Stored records
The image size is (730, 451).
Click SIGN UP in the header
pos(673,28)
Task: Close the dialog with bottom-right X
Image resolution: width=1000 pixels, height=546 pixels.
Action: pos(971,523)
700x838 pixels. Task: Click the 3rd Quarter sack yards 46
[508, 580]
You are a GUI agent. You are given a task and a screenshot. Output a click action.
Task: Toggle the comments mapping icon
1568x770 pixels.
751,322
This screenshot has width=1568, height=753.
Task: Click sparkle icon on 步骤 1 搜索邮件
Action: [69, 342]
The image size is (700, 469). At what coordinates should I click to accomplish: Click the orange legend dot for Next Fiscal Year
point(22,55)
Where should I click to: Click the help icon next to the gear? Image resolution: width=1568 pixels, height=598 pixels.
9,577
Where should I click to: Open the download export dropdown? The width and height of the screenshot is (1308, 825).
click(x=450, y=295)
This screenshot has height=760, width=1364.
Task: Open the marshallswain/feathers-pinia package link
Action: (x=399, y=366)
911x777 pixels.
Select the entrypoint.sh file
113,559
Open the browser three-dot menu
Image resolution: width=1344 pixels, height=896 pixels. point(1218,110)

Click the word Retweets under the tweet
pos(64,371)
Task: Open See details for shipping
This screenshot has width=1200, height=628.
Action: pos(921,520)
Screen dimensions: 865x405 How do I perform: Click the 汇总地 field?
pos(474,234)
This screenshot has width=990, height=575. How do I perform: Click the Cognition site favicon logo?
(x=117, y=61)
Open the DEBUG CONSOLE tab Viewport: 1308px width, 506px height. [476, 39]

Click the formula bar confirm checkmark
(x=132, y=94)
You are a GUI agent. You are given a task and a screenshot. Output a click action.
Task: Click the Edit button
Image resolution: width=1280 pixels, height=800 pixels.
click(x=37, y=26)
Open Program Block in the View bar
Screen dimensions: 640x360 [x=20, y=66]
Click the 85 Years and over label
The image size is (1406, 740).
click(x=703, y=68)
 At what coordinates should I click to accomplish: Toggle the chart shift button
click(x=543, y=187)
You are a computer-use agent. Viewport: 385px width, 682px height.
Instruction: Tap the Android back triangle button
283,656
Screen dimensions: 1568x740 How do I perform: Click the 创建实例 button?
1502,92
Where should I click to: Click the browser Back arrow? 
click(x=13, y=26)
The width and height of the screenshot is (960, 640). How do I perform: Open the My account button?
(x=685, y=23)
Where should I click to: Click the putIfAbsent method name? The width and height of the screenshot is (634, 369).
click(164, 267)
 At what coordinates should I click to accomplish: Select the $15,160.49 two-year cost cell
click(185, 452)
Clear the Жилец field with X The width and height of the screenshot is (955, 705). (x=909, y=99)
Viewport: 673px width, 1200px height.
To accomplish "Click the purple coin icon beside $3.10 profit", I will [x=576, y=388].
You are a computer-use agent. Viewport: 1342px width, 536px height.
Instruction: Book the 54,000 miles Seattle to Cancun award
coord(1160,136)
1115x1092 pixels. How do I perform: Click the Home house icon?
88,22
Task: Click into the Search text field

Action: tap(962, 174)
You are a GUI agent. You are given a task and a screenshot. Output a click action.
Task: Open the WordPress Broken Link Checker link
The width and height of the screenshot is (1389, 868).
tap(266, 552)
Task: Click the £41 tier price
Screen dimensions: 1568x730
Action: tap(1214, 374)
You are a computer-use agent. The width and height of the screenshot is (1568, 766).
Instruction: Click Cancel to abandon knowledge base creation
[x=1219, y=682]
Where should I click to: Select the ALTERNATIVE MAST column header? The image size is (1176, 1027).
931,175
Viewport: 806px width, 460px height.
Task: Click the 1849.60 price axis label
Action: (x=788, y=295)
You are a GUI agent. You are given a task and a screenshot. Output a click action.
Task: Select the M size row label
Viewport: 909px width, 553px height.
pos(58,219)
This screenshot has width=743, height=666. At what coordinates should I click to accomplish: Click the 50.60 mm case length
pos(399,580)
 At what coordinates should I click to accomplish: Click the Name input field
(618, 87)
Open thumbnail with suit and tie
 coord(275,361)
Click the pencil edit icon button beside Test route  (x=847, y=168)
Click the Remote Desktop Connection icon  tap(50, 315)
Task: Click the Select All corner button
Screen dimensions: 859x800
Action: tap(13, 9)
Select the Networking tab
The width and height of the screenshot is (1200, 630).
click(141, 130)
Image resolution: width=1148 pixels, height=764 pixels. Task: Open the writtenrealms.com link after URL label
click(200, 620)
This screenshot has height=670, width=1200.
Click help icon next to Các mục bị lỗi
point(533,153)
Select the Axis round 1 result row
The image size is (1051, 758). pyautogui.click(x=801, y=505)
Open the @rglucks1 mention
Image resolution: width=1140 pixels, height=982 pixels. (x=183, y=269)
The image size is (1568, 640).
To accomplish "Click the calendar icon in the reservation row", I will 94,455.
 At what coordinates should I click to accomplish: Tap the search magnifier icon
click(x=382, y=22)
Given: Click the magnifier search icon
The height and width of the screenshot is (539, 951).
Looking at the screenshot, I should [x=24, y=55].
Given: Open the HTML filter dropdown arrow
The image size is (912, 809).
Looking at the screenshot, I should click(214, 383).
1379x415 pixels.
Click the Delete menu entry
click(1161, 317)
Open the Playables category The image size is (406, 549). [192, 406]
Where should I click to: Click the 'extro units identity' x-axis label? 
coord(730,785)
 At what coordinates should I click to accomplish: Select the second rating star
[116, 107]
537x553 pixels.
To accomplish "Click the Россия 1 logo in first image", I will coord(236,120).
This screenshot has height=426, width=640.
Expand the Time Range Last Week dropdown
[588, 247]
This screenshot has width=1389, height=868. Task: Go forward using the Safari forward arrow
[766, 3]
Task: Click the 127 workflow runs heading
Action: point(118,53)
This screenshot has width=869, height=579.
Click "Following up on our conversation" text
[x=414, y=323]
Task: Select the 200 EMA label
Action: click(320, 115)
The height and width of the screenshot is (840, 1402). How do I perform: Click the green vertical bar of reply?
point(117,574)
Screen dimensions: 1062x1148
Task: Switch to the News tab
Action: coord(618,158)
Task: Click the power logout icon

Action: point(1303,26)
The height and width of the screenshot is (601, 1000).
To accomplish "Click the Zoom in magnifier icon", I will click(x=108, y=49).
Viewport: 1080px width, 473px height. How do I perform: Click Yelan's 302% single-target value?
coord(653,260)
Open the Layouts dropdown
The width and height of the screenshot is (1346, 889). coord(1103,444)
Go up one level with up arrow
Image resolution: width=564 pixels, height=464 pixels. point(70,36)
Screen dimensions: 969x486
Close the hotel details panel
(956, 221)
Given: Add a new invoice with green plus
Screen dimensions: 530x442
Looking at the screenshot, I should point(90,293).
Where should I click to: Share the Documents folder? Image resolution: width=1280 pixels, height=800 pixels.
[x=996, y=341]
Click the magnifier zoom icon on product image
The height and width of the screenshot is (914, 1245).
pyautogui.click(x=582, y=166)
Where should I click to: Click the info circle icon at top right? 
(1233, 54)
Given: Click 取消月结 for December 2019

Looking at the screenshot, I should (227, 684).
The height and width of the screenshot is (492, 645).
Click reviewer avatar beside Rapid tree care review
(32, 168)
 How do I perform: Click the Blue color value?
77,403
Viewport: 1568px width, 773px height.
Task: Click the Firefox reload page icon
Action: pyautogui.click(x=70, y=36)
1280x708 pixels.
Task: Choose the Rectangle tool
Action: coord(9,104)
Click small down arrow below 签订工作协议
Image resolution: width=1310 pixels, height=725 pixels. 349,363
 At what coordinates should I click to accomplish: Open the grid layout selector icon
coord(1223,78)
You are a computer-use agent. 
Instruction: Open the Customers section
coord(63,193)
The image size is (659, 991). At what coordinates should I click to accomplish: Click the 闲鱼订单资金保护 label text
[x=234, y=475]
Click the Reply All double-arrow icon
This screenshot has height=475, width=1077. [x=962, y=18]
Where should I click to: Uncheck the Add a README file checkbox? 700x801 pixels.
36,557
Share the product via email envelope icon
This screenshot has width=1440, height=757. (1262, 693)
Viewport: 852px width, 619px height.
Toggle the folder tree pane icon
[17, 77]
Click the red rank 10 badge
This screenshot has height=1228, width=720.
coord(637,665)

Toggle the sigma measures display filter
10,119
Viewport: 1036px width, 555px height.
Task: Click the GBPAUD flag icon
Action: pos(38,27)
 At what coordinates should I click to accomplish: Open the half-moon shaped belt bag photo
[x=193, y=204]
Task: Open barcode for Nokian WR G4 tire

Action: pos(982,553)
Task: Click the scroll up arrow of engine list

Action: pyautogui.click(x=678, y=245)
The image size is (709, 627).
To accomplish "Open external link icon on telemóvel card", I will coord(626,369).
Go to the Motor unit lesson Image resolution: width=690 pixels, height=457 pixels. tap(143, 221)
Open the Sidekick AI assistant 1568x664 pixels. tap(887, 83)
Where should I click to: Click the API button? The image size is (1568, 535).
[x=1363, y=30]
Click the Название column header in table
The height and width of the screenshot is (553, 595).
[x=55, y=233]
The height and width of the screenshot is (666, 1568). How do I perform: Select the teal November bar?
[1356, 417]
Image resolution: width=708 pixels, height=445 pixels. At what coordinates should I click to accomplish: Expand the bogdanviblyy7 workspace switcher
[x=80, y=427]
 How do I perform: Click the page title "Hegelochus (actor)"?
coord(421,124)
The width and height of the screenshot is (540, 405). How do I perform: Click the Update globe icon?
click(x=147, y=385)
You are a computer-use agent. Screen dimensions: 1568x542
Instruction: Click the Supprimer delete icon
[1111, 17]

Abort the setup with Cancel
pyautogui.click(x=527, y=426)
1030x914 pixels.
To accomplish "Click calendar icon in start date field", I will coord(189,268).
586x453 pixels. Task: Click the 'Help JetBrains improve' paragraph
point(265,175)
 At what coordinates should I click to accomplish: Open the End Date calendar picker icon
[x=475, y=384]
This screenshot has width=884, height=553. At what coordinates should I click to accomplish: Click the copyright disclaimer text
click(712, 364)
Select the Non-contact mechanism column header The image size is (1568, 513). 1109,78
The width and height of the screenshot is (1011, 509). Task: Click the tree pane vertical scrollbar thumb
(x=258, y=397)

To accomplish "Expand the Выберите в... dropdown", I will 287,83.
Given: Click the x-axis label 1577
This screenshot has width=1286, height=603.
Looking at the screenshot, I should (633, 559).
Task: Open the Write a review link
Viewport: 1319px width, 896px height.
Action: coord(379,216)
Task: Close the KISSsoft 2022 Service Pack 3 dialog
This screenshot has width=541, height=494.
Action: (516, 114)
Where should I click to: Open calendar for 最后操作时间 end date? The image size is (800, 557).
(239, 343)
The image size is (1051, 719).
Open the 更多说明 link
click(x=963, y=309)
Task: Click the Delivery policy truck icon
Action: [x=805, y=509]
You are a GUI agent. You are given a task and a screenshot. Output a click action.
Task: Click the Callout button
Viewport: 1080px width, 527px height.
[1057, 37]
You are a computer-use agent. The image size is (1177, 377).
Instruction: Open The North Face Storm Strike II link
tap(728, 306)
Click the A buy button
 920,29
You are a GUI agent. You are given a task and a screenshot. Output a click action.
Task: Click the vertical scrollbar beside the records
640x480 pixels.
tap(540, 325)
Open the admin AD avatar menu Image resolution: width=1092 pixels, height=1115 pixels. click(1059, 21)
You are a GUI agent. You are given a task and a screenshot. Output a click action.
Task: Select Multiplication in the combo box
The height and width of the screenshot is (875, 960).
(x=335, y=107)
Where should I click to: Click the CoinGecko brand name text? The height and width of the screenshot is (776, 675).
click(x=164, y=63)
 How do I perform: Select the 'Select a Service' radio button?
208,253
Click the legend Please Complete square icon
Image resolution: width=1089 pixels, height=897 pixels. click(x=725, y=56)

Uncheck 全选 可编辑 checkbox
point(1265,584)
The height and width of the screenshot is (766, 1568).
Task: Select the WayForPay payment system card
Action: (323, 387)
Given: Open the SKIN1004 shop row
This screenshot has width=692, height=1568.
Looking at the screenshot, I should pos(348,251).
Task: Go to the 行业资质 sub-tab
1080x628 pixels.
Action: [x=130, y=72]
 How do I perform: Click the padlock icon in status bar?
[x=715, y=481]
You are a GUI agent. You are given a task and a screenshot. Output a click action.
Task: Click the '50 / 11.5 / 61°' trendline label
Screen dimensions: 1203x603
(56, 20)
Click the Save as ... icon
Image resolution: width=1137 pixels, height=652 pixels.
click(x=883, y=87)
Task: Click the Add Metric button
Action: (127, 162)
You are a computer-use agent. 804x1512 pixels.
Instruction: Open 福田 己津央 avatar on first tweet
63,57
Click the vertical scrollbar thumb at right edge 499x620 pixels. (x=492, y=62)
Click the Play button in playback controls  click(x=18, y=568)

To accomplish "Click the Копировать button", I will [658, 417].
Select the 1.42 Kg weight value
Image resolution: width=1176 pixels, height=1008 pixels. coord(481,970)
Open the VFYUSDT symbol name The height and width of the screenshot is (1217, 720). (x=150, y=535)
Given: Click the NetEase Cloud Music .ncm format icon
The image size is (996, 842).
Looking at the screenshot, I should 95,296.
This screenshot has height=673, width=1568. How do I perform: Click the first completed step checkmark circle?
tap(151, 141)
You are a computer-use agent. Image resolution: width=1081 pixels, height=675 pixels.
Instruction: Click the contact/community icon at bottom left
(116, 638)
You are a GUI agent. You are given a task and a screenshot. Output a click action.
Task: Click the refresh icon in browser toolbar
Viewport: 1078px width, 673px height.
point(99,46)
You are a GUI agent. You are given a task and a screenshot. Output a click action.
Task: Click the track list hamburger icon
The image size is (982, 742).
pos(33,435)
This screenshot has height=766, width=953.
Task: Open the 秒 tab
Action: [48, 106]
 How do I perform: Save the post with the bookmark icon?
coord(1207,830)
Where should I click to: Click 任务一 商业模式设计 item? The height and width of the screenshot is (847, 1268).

# ABOUT THIS EXERCISE
Every line of the data that includes the word "computer" should be copied.

# RESULT BELOW
You are a computer-use agent. Viewport: 385px width, 682px height.
You are a computer-use agent. Viewport: 1342px width, 536px height.
You are a computer-use agent. The width and height of the screenshot is (1568, 766).
You are a computer-use agent. 
You are a computer-use agent. Screen dimensions: 1568x542
You are a computer-use agent. The image size is (1177, 377).
You are a computer-use agent. 804x1512 pixels.
You are a computer-use agent. Image resolution: width=1081 pixels, height=675 pixels.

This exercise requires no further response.